Author: Steve Bruce Publisher: OUP Oxford ISBN: 0191612170 Category : Religion Languages : en Pages : 254
Book Description
The decline in power, popularity and prestige of religion across the modern world is not a short-term or localized trend nor is it an accident. It is a consequence of subtle but powerful features of modernization. Renowned sociologist, Steve Bruce, elaborates the secularization paradigm and defends it against a wide variety of recent attempts at rebuttal and refutation. Using the best available statistical and qualitative evidence Bruce considers the implications for the
Author: Guenter Lewy Publisher: Wm. B. Eerdmans Publishing ISBN: 9780802841629 Category : Religion Languages : en Pages : 180
Book Description
This is a print on demand book and is therefore non- returnable. What is wrong with America? It has often called itself a Christian nation, yet its social and moral problems are legion. The increasing rates of crime, juvenile delinquency, teenage pregnancy, sexual promiscuity, and divorce are frequently linked to the declining importance of religious belief. But is there more than a presumed link between the strength of personal religiousness and moral behavior? Yes, says Guenter Lewy, and the large quantity of empirical data in existence which establishes that link ought to move people -- Christians and non-Christians alike -- to sit up and take note. In this trenchant analysis of the moral decline of modern America, Lewy describes the moral crisis caused by secular modernity and points to the role of religiousness -- especially Christian religiousness -- as a necessary bulwark against today's social ills. This work is all the more intriguing in that Lewy is an agnostic who has nonetheless concluded that a society that cuts itself off from the religious roots of its moral heritage is doomed to decline. Lewy traces the rise of secularism in Western society, focusing particularly on the cult of individualism, and describes the social consequences of the weakened role of religion. He demonstrates that the crisis of the family and the rise of the underclass in our inner cities are linked to the decline of traditional values and shows, on the basis of surveys and other empirical data, that genuine religiousness can ward off some of the corrosive effects of modernity. Lewy concludes by calling on Christians, adherents of other faiths, and true humanists to join forces in the struggle to reverse the current ethos of radical individualism that threatens the moral integrity of our society.

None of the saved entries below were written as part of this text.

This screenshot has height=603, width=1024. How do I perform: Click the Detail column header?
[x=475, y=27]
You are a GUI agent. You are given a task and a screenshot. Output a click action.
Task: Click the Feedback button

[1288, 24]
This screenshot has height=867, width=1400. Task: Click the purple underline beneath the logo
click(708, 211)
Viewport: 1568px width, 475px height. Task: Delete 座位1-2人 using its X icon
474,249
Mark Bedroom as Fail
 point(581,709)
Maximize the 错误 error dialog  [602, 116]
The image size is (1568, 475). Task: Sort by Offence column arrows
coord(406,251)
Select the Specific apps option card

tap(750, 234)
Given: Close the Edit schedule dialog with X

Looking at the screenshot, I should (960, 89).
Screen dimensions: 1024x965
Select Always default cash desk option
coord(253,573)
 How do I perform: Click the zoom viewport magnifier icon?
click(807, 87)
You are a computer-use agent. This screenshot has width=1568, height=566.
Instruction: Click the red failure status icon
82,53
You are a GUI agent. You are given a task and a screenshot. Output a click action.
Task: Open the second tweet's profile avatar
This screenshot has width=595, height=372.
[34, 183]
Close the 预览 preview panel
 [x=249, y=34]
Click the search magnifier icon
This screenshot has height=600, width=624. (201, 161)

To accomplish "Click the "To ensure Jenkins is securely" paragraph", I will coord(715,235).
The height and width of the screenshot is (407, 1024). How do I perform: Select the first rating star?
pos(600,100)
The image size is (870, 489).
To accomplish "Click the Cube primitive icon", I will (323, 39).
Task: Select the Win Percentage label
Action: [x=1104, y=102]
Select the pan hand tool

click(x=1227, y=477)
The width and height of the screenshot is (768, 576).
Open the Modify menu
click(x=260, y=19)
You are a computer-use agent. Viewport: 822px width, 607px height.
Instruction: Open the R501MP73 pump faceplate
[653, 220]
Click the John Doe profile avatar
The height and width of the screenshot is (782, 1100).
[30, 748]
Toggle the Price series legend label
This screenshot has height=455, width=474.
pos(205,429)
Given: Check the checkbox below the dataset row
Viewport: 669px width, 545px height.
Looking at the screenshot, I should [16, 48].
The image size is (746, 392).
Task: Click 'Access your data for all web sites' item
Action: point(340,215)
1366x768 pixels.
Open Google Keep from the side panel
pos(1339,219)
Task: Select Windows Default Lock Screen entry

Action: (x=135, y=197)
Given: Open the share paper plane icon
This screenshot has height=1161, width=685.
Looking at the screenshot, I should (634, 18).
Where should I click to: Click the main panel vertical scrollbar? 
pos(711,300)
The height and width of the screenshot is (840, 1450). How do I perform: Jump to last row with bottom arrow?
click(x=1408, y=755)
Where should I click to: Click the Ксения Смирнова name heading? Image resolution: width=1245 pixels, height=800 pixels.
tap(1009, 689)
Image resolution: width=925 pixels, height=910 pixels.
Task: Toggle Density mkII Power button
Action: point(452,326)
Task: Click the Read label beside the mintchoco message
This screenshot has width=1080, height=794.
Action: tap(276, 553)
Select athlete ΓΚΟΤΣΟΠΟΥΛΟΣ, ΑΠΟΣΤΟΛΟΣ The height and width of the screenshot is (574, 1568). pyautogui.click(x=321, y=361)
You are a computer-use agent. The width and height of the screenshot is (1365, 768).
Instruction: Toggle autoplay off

Author: Charles Taylor Publisher: Harvard University Press ISBN: 0674986911 Category : Philosophy Languages : en Pages : 889
Book Description
The place of religion in society has changed profoundly in the last few centuries, particularly in the West. In what will be a defining book for our time, Taylor takes up the question of what these changes mean, and what, precisely, happens when a society becomes one in which faith is only one human possibility among others.